QuantaCool Corporation

Advanced Thermal Management Solutions

Company Profile

What We Do

QuantaCool Corporation seeks to develop and optimize its proprietary microchannel heat pipe (MHP^TM) technology, for the passive cooling of high-intensity heat sources to remove and dissipate large quantities of heat, which are passively rejected to ambient cooling media.   Working proof-of-concept devices have been built, demonstrating the feasibility of the MHP cooling concept.  Our custom computer simulation code and access to an instrumented laboratory test facility gives us the tools to design and optimize MHP systems for specific cooling requirements.  

How We Work

We work in concert with device manufacturers to design and specify the micro-channel heat exchangers and other components, and contract-source or license the design of these components for the customers.  To obtain the best heat transfer, devices should be built or bonded directly onto the MHP heat sink outer surface.  Heat sinks, cooling fluids and external cooling units would be assembled during device manufacturing or system installation.

We welcome opportunities for collaboration or partnerships with customers, academia, and consortia, to leverage the many benefits of MHP technology.  If you are interested in working with QuantaCool, please contact us.

Target Markets

• Data Centers:  MHP technology can benefit data centers by enabling direct removal of heat from the server processors (CPUs) to ambient air or cooling water, dramatically reducing, or possibly eliminating the need to air-condition the server rooms.  Electricity consumption can be significantly reduced or, where centers are limited by power availability, server / computing capacity can be increased correspondingly, deferring the need to invest in new facilities.   Potential additional benefits are more compact centers via higher server / rack densities, cooler and thus more efficient / faster operation of the CPUs, reduced noise, and the recovery of waste heat for space heating purposes.

• Concentrating Photovoltaics (CPV) Solar Power:  One of the biggest PV cost drivers is cell efficiency, which falls with increasing temperatures.   State-of-the-art PV cells are 2 - 3 times more efficient than the cells use flat-panel, but are very expensive.  CPV systems use lenses or mirrors focus the sunlight onto small area, allowing cost-effective use of the more efficient cells.   The concentration factor or solar module cost reduction is primarily limited by the ability to operate within the PV cell temperature limits.  The superior cooling offered by MHP technology enables an order of magnitude higher concentration factor, significantly reducing the PV cell cost of modules; this could make solar electricity competitive with conventional power without subsidies.  

• Cooling of military high-power electronics:  MHP technology can enable more-compact and robust cooling solutions, reducing system size and weight, improving the performance and reducing the vulnerability of vehicles, aircraft, and ships.

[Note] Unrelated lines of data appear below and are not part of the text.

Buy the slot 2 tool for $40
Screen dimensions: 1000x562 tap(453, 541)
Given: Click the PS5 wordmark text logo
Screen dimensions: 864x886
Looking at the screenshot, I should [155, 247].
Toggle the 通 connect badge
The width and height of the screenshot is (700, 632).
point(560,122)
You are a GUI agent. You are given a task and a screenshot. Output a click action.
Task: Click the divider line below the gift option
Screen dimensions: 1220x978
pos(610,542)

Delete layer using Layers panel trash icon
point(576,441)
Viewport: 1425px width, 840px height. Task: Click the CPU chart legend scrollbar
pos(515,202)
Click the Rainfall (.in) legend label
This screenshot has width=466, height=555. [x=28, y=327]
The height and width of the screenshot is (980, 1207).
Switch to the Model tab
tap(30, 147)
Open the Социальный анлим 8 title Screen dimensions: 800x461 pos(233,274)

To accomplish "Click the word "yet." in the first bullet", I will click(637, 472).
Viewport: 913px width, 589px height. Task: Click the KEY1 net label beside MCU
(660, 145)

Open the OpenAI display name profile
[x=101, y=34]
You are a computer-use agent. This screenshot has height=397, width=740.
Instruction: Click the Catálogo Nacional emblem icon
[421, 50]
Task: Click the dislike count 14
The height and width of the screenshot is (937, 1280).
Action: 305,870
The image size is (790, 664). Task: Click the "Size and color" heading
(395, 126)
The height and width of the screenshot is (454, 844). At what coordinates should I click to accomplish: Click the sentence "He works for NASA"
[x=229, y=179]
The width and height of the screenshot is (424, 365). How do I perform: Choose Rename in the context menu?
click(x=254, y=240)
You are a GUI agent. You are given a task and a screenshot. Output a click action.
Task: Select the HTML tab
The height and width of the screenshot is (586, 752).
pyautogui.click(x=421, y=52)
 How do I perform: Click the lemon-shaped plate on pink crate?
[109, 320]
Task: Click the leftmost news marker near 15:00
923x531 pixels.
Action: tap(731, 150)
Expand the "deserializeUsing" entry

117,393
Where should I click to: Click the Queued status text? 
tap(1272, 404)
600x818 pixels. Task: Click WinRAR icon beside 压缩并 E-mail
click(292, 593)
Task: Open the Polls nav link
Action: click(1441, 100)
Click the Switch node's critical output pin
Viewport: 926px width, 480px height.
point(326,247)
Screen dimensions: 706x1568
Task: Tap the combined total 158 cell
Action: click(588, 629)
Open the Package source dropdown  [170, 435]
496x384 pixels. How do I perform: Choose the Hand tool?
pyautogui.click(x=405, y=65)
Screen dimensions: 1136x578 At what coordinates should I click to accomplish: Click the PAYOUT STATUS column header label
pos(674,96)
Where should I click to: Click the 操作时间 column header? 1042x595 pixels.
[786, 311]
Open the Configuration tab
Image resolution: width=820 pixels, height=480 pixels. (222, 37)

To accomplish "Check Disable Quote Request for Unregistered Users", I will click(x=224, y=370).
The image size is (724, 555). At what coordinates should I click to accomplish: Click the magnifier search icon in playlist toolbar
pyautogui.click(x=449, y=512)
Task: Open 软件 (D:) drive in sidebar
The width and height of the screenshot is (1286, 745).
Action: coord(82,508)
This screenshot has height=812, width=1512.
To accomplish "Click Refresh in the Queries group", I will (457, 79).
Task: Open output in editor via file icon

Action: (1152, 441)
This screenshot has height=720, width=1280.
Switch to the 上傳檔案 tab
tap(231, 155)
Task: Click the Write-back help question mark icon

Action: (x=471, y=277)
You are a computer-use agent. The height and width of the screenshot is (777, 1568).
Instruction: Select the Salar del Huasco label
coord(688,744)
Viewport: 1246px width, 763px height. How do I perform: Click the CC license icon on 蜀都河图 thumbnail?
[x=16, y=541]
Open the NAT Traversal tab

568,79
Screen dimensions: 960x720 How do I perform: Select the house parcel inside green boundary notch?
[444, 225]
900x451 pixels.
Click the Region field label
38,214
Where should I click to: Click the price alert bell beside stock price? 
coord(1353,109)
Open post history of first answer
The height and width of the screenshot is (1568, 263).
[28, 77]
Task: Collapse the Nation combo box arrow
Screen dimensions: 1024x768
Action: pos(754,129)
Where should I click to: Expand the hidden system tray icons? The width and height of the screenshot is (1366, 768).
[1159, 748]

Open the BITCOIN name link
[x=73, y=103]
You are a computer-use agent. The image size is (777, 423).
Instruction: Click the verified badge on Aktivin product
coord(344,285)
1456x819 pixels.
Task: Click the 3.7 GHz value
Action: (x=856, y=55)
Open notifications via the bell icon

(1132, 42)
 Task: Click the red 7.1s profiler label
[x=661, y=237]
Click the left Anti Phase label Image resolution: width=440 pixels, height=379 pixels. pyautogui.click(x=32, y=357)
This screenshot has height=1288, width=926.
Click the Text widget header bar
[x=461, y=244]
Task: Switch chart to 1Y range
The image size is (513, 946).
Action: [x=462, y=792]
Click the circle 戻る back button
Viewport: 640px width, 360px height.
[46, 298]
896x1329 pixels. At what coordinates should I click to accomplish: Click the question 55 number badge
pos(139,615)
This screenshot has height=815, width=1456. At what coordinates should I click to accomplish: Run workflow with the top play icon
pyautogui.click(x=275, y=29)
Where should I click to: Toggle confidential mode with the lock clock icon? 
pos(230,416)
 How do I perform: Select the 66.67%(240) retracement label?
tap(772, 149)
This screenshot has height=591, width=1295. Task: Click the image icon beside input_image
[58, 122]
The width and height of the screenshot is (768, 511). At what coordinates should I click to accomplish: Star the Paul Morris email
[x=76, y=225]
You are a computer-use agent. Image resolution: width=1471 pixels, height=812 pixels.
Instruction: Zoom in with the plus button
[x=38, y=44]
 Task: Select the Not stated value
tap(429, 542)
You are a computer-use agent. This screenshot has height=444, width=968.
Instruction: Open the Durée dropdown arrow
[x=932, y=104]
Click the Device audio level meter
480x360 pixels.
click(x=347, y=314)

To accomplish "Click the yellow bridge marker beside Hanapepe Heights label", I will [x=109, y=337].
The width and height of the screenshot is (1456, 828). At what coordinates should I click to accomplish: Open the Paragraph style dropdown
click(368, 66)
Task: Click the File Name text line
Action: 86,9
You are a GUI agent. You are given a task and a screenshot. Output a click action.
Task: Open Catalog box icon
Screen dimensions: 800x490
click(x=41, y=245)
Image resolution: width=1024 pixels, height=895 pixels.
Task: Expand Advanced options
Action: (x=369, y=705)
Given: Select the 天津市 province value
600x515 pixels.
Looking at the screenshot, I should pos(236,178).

• More compact cooling of high-power lasers:   High-powered solid-state lasers are used by the military, industrial welding/cutting, and medical sectors.  These lasers are optically "pumped" by high intensity LED light sources, which require cooling.   State-of the art lasers use liquid-cooled microchannel cooling systems which require bulky and maintenance-intensive water cooling and circulation systems.  The evaporative cooling principle and proprietary heat exchanger designs reduce the coolant recirculation rates by 2 orders of magnitude, enabling a much smaller cooling package and reduced power requirements.

• Safer cooling and storage of spent nuclear fuel:  Spent nuclear fuel continues to release a large amount of heat for several years, before it can be processed for ultimate disposal.  The current technology for storing spent nuclear fuel is to immerse it in on-site above-ground tanks cooled with pumped cooling water.   These systems are vulnerable to extended power interruptions (as the Fukushima disaster demonstrated) or aerial impact / attack.   By applying suitably designed MHP cooling principles, spent nuclear fuel could be safely stored and passively cooled underground, eliminating the vulnerability to external attack or loss of cooling due to natural disasters.